Researchers Fingerprint Erosion

Soil experts David Lobb and Sheng Li check sediment collection traps. The sediment is collected annually to track the origin and pattern of soil migration. Image credit Landice Yestrau.

Soil experts David Lobb and Sheng Li check sediment collection traps. The sediment is collected annually to track the origin and pattern of soil migration. Image by Landice Yestrau

Canadian researchers have developed a method to “fingerprint” sediment to its origin using color. Soil scientist David Lobb and his colleagues from the University of Manitoba as well as researchers from the University of Northern British Columbia use a technique called color fingerprinting. The color of a particular sediment is key to identifying the specific origin of sediment.

“It’s not as particular as fingerprinting in a crime scene investigation,” Lobb said. “But we have the tools to get a sophisticated identification of the sources of sediments.”

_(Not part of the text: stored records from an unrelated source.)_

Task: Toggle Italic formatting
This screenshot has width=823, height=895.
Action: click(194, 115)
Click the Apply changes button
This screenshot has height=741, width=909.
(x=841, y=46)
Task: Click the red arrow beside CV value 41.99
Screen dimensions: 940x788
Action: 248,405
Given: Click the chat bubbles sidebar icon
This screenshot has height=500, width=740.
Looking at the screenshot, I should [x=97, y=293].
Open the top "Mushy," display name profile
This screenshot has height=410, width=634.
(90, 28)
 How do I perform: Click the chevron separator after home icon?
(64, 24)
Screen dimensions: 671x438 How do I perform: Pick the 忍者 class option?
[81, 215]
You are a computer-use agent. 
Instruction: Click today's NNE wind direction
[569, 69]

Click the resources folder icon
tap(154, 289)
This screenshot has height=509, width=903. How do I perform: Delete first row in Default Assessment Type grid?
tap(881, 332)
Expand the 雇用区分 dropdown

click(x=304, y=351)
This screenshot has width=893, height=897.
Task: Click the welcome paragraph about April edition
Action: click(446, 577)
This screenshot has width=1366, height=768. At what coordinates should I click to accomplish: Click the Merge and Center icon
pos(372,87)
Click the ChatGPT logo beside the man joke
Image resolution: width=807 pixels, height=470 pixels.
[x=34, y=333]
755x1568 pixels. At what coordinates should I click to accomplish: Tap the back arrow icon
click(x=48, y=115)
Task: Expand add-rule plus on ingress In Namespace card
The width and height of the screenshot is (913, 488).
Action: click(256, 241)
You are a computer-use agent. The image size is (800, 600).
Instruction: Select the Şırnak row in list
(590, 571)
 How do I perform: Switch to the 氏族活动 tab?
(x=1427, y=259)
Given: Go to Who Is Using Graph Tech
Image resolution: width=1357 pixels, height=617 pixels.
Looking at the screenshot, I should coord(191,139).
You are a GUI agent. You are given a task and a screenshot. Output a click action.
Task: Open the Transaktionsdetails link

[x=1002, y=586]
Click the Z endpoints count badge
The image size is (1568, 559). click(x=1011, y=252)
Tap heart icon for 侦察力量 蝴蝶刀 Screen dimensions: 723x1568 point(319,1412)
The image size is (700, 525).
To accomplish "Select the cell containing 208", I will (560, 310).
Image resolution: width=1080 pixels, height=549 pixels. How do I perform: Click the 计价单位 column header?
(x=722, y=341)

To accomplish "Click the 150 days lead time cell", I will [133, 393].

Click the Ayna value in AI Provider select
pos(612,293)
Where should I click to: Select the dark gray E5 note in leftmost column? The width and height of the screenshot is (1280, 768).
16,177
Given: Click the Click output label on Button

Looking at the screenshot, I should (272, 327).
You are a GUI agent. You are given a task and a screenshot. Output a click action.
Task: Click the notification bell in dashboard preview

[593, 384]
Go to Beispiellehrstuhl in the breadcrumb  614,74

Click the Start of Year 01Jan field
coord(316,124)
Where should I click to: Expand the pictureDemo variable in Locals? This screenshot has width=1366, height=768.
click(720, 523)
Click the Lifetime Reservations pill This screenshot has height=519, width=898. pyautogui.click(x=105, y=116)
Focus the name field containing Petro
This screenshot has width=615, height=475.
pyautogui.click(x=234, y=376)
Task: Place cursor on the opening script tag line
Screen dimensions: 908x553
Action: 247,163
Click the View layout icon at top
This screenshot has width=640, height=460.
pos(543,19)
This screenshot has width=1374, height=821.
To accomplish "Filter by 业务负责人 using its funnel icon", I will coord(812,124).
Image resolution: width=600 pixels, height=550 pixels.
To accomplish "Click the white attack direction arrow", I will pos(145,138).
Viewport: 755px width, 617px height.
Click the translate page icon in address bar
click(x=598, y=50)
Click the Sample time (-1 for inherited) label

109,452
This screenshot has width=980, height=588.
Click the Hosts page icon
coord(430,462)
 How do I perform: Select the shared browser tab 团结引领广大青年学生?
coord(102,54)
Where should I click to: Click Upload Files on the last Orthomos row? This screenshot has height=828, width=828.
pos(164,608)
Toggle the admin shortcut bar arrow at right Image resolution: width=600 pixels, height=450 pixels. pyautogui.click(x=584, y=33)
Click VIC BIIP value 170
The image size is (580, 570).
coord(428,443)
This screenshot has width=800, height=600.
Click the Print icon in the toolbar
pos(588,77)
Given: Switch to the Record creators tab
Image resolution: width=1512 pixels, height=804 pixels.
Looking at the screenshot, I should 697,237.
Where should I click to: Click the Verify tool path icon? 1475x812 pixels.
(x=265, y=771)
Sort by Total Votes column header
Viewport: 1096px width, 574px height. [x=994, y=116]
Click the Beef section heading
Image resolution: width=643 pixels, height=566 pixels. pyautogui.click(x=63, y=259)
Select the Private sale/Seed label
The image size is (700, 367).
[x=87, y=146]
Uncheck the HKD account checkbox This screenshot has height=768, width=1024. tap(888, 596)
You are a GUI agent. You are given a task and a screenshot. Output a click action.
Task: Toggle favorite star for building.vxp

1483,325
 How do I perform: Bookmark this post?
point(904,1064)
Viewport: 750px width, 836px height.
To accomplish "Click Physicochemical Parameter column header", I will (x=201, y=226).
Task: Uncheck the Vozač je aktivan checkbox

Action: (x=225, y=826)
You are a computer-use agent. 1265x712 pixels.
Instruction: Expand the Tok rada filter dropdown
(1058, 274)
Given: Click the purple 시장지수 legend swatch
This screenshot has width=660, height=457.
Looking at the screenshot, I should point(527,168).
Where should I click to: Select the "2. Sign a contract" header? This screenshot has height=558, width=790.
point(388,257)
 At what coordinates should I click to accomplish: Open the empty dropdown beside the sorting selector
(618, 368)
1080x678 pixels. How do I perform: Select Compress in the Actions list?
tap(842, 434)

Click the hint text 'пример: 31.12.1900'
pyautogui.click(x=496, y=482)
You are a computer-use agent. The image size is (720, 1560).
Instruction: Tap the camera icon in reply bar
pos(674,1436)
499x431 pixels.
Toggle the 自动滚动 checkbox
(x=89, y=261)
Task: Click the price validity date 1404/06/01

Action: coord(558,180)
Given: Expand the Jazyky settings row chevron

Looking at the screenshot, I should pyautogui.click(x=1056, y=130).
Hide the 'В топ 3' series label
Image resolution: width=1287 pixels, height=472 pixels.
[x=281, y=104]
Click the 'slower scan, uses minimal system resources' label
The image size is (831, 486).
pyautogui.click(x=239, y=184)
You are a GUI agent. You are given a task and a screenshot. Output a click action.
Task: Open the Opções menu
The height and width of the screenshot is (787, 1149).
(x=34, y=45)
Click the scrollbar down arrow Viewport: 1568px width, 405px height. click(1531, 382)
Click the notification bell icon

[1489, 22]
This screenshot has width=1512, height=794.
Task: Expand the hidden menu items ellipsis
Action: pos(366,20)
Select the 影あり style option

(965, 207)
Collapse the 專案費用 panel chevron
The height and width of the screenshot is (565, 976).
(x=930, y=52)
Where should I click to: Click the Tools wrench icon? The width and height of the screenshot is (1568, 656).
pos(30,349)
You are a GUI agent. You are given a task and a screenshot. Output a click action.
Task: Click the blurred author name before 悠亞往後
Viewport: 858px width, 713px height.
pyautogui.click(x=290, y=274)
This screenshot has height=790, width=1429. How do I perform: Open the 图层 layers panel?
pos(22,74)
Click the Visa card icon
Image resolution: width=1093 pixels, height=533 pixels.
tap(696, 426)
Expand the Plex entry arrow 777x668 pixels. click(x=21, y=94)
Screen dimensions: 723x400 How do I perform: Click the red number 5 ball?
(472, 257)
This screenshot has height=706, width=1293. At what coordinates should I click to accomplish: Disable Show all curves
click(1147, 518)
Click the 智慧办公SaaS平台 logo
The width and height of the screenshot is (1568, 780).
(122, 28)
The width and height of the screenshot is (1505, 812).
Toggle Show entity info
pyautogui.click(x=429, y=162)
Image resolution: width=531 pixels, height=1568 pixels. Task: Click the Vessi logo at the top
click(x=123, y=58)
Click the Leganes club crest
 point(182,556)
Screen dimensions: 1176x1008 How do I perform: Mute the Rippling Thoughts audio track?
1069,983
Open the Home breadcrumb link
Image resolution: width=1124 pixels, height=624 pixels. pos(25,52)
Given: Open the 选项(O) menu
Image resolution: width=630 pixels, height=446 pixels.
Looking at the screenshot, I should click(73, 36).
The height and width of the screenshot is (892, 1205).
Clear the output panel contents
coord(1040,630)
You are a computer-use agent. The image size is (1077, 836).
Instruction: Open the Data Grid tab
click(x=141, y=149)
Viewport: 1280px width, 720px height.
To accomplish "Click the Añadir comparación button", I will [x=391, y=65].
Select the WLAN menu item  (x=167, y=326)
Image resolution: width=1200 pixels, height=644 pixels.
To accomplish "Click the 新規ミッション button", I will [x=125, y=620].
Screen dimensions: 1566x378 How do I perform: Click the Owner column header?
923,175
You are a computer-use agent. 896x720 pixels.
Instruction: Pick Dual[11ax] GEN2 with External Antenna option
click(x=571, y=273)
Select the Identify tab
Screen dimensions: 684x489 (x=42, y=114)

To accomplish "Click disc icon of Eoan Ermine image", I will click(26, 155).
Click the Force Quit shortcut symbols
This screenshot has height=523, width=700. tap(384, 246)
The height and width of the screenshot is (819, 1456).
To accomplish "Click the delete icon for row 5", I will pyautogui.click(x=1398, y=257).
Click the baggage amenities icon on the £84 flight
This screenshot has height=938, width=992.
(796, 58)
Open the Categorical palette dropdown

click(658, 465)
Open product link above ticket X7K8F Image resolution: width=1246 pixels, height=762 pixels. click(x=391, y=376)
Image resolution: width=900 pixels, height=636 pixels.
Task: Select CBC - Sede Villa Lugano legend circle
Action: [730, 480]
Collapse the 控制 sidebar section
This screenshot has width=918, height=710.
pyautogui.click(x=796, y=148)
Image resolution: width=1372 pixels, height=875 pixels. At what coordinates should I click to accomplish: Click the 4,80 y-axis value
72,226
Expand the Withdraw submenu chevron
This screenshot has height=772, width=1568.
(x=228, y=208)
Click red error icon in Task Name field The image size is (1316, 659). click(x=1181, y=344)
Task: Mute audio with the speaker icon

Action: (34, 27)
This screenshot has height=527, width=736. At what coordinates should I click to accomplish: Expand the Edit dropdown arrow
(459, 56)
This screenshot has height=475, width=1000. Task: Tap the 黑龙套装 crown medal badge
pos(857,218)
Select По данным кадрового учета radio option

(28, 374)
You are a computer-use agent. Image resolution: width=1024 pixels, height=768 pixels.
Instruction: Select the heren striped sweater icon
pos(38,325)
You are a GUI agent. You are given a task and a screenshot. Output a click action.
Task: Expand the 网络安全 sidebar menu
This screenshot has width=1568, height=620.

At first glance, the color fingerprinting technique is intuitive. It’s also cheap and quick. In the simplest case, “black sediment is from surface sources and light sediment is from subsurface,” Lobb said. “That’s an oversimplification of a very precise process backed up by statistical models.”

The distinction between surface and subsurface sediment sources is important. Subsurface sediment, or subsoil, usually is scoured by water from the sides or bottoms of streams. Surface sediment, or topsoil, is more than likely being transported by runoff from farm fields, riparian areas, or forest floors.

In a study published recently in the Journal of Environmental Quality, the researchers investigated eroded sediments in Tobacco Creek Watershed — a collection of streams that flow into the Red River and ultimately into Lake Winnipeg. The lake collects drainage from three major rivers and is the second largest watershed in Canada. South Tobacco Creek revealed some facts that complicate the picture of erosion, and the human role in the process of sedimentation.

Students Halya Petzold (back) and Brittany McWhirter (front) examine sediment traps in the South Tobacco Creek Watershed. Image by David Lobb

Students Halya Petzold (back) and Brittany McWhirter (front) examine sediment traps in the South Tobacco Creek Watershed. Image by David Lobb

Most of the sediment found in the South Tobacco Creek is from subsurface sources, according to the researchers. It is coming from the stream banks and the rock walls bordering the creek, as it cuts through a 180-m escarpment. “Most people assumed sedimentation is caused by erosion in farm fields,” Lobb said. “But one of the biggest culprits is the natural channel erosion that is constantly taking place.”

This research can inform the decision-making process about water resources management and highlights that managing runoff from farm fields is just as important as controlling erosion and minimizing sediment loses.

One of the complications is scaling up from individual farm fields to working at the watershed level. Watersheds are dynamic. The health of one section of stream or river affects another section. To address issues at the watershed level requires looking at the area as a whole. In the case of Lake Winnipeg, the watershed spans an area 40 times the size of the lake itself.

“The public is demanding actions and impacts on a watershed scale,” Lobb said. “Therefore, practices and processes have to reflect that larger regional scale.”